You must turn in a knitted file to Gradescope from a Quarto Markdown file in order to receive credit. Be sure to “associate” questions appropriately on Gradescope. As a reminder, late work is not accepted outside of the 24-hour grace period for homework assignments.

The Quarto template for this assignment may be found in the repository at the following link: https://classroom.github.com/a/PQSjmLHJ

We will again use the data from last week’s homework on county-level indicators of health in North Carolina. As a reminder, here are the variables of interest from the dataset:

Important: Please continue to make regular commits and follow good coding practices (e.g., with not having code run off the page). As well, suppress warnings and messages in your R code chunks.
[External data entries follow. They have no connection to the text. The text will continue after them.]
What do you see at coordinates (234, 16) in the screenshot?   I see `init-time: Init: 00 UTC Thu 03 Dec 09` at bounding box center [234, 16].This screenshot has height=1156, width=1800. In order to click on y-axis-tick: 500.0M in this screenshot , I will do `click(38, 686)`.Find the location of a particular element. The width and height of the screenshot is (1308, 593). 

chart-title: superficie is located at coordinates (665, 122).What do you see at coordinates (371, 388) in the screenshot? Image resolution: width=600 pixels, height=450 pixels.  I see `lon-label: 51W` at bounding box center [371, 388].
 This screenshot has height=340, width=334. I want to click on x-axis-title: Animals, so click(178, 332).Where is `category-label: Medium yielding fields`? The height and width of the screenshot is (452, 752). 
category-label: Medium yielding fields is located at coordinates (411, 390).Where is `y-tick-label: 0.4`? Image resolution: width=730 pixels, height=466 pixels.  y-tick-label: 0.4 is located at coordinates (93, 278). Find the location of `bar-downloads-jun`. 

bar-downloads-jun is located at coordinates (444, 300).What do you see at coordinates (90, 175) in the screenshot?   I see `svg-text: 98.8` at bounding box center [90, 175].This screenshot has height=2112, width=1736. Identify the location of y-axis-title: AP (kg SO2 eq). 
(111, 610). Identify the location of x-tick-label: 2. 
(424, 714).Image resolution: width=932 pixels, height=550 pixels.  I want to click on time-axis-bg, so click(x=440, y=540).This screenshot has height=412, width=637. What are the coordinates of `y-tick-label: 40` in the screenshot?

  1. Fit a linear model with life expectancy as the outcome variable and urbanicity as the only predictor. Display the residual plot. What do you notice? Why do you think it looks like this?
  2. Fit a linear model with life expectancy as the outcome variable and urbanicity and median household income as the only predictors considered. At the \(\alpha = 0.05\) level, is there sufficient evidence to suggest that the relationship between median household income and average life expectancy depends on the urbanicity of the county? Simply explain (no need to conduct a formal hypothesis test).
  3. From your model in Exercise 2, what is the relationship between household income and average life expectancy? Specifically, for each $1,000 increase in county median household income.
  4. Fit one final linear model (with life expectancy as the outcome) and median household income, obesity, urbanicity, % with long commute, % physically inactive, and an interaction between obesity and the % physically inactive as the predictors. Interpret the slope corresponding to obesity.
  5. In HW 3, we were interested in comparing life expectancy for rural vs. urban counties (perhaps adjusted for other predictors). In your model from Exercise 4, do you find sufficient statistical evidence to suggest such a difference? Conduct a formal hypothesis test at the \(\alpha = 0.05\) level.
  6. Evaluate whether the linear model assumptions are satisfied for your model in Exercise 4. Suppose your answer with any plots as necessary.
  7. (optional) if you’re bored Are there any counties for which your model did a particularly bad job in terms of prediction? Identify them (if any), and do some research that might explain why your model performed in this way.